5 Comments | Read Where Are The Consumer Advocates In The Amazon Tax Law Arguments?

  1. Tim Says:

    We have all enjoyed the benefit of tax-free shopping on line. And with more-and-more shopping being done on line and less done from brick-and-mortar shops, the states are taking a serious hit on sales taxes. Practically every state is facing serious fiscal problems, so it’s no wonder that they’re going after the online sales. And, I think it’s right – it’s time we accepted that the freebees are over and start paying our fair share of sales taxes.

  2. Evan Schuman Says:

    Editor’s Note: I actually fully agree. Was merely surprised that the “you’re taking money from my pocket” consumer hasn’t been made more forcefully. Would have expected that.

  3. BeatriceVaccaro Says:

    My opinion is that since, as you point out, there is no dispute that the consumer owes the tax (as self-reported use tax), no consumer group representative would take on that losing argument. Instead, the focus continues to be on the issue of fairness – whether it is fair that only brick & mortar merchants collect the tax; and whether it is fair to ask a remote retailer to calculate and collect the tax.
    Today large internet retailers easily manage millions of items for sale at any given moment, and even the smallest internet retailer can calculate accurate shipping rates to every corner of the country in a blink of an eye. It is no longer too difficult to keep track of a few thousand local jurisdictions. I also think that perhaps consumer groups are shying away from the debate because it is local community services that are losing out on uncollected sales tax as more shopping shifts online. I am surprised though that the Performance Marketing Association and other groups that support the affiliates have not been coming out in favor of Streamlined and federal legislation that would require ALL online retailers, not just those who sell through the affiliate model, to collect sales tax.

  4. A Reader Says:

    You wrote “It is no longer too difficult to keep track of a few thousand local jurisdictions.”

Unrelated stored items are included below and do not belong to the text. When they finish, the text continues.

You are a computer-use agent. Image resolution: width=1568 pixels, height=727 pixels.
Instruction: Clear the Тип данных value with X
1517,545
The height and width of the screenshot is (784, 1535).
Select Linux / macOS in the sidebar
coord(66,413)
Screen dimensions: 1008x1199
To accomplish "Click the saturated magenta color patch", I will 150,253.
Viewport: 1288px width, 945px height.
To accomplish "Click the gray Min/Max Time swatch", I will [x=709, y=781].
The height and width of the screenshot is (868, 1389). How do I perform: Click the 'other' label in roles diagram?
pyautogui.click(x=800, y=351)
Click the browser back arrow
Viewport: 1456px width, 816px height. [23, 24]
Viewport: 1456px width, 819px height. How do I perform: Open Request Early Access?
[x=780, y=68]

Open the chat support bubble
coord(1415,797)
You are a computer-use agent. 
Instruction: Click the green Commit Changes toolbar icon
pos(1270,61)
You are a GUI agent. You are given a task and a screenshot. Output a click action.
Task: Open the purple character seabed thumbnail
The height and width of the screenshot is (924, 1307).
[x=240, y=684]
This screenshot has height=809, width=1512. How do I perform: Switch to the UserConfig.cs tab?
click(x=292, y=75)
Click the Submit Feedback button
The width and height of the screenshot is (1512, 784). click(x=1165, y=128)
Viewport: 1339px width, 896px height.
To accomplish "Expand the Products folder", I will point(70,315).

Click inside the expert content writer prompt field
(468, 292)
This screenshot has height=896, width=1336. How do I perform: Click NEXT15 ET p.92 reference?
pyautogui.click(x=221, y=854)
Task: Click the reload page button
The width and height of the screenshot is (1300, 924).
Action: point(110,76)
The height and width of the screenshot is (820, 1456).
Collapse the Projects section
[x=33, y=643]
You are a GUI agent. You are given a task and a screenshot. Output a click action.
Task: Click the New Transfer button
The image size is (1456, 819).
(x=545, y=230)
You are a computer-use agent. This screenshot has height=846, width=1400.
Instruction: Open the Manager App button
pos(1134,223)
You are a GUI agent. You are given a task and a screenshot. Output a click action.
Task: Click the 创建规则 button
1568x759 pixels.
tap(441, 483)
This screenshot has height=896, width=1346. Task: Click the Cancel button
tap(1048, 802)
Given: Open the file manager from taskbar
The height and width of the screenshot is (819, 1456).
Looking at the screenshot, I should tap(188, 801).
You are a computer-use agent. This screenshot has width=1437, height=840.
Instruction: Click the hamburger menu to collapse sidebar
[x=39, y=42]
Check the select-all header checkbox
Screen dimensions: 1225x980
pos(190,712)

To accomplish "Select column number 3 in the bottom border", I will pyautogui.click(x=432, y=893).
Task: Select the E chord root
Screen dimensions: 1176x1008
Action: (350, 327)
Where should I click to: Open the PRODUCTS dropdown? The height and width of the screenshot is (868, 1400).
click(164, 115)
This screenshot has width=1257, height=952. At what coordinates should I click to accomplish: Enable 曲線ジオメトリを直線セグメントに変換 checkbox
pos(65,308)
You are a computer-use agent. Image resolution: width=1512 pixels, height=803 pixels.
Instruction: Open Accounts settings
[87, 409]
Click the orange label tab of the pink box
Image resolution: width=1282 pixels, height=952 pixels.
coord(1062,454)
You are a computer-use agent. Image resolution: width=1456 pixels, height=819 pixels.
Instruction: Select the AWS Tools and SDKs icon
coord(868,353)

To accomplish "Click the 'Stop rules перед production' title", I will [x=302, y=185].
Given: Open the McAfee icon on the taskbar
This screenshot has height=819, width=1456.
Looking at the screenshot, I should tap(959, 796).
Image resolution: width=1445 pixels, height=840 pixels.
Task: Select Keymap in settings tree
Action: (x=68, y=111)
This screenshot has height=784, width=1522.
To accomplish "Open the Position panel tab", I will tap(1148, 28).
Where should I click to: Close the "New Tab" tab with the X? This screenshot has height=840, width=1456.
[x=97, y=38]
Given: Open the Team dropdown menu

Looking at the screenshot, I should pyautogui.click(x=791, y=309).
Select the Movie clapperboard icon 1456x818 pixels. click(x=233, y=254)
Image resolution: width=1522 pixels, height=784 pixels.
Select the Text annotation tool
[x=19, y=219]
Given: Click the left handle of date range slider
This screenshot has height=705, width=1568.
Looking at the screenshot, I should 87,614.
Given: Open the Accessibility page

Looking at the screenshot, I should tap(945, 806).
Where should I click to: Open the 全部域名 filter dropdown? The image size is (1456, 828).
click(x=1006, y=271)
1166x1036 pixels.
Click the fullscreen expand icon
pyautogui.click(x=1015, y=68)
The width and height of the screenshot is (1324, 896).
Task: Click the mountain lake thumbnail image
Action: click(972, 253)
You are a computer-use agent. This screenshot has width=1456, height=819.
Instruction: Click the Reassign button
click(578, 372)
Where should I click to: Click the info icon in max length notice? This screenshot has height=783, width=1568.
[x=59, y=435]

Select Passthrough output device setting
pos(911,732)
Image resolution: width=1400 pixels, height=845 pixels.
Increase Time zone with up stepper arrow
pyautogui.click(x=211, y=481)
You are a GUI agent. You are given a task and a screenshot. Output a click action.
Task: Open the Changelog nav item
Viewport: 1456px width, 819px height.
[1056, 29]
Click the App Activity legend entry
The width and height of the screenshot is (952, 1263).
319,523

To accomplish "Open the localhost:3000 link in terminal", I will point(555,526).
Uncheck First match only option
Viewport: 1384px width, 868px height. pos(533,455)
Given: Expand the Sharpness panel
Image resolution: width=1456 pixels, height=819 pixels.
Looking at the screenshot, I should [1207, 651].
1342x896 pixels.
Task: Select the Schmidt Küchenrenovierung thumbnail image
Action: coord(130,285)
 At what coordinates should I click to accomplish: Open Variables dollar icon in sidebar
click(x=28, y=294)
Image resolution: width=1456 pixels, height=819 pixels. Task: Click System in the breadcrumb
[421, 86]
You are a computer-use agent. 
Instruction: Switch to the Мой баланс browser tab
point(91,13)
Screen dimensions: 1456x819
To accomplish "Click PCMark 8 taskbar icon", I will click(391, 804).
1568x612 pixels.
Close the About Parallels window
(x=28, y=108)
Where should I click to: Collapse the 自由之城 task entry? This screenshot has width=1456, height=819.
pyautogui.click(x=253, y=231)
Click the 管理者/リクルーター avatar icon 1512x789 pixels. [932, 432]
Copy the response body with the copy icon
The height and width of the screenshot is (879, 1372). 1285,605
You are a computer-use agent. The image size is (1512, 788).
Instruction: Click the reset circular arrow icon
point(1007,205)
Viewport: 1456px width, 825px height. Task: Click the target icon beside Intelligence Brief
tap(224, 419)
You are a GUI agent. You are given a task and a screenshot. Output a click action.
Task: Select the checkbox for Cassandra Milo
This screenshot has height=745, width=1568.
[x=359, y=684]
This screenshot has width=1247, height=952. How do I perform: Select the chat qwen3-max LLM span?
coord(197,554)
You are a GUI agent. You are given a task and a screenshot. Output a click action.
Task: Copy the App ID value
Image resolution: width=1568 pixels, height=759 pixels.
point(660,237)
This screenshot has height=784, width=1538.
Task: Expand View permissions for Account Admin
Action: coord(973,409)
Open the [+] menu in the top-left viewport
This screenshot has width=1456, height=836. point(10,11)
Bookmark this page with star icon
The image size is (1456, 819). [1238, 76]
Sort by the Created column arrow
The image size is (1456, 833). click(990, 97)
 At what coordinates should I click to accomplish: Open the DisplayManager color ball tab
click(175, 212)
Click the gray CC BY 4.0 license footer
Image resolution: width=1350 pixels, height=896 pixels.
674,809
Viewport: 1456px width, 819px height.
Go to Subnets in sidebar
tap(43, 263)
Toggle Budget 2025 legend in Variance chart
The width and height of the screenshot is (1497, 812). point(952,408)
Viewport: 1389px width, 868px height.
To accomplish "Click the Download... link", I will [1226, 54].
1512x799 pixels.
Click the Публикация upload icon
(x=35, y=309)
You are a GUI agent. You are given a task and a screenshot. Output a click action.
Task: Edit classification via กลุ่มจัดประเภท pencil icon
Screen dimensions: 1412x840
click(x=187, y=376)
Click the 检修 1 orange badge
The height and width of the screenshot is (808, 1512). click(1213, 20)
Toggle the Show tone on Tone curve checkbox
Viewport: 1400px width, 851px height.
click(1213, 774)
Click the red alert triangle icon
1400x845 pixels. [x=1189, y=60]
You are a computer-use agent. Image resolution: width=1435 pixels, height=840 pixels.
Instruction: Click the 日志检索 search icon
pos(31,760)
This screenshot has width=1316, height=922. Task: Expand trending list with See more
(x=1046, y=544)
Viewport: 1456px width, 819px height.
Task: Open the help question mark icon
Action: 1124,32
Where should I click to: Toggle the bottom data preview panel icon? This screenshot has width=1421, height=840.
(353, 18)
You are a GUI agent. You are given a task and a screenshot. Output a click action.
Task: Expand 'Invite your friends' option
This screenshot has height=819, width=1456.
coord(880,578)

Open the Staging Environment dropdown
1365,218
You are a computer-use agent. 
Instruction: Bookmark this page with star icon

    As you no doubt know, jurisdictions are a part of the pain that is sales tax. Figuring out how to accurately calculate sales taxes in a screwed up state like Texas is a complete nightmare. See for one only slightly heinous document. In case it makes too much sense, here’s a direct quote from their Comptroller’s helpful local sales and use tax bulletin:

    “There are situations where businesses are bisected by
    two local taxing authorities. A portion of the business is physically located within one jurisdiction, while another portion is located outside of the jurisdiction. In those situations, the location of the cash register determines which local sales taxes are collected.”

    Which tells me that if I were to send a package to an address that straddled one of these borders, I’d theoretically have to charge tax based on which side of the building the product would be placed. It’s ridiculous.

    And the things that are taxed at different rates give entire analytical departments fits. In Pennsylvania, clothing is excluded from sales tax, but a swimming suit is not exempted because it is normally worn while engaging in sports. In Minnesota, where clothing is also exempted from sales tax, no distinction is made between a swimming suit and a pair of shorts, as both are considered clothing.

    I understand what your TaxCloud service and the Streamlined Sales Tax Governing Board is trying to do. But there’s no automated identification of items that will tell me if I’m properly collecting tax on each of them. A human still has to categorize each and every item.

  5. Tom Says:

    Perhaps if consumers felt that governments at all levels were using tax dollars intelligently and in the best interests of the taxPAYERs there would be less resistance to paying taxes. However, rather than violating existing laws consumers would be better served by voting ‘professional’ politicians out of office and voting for people who will change the spending priorities and patterns.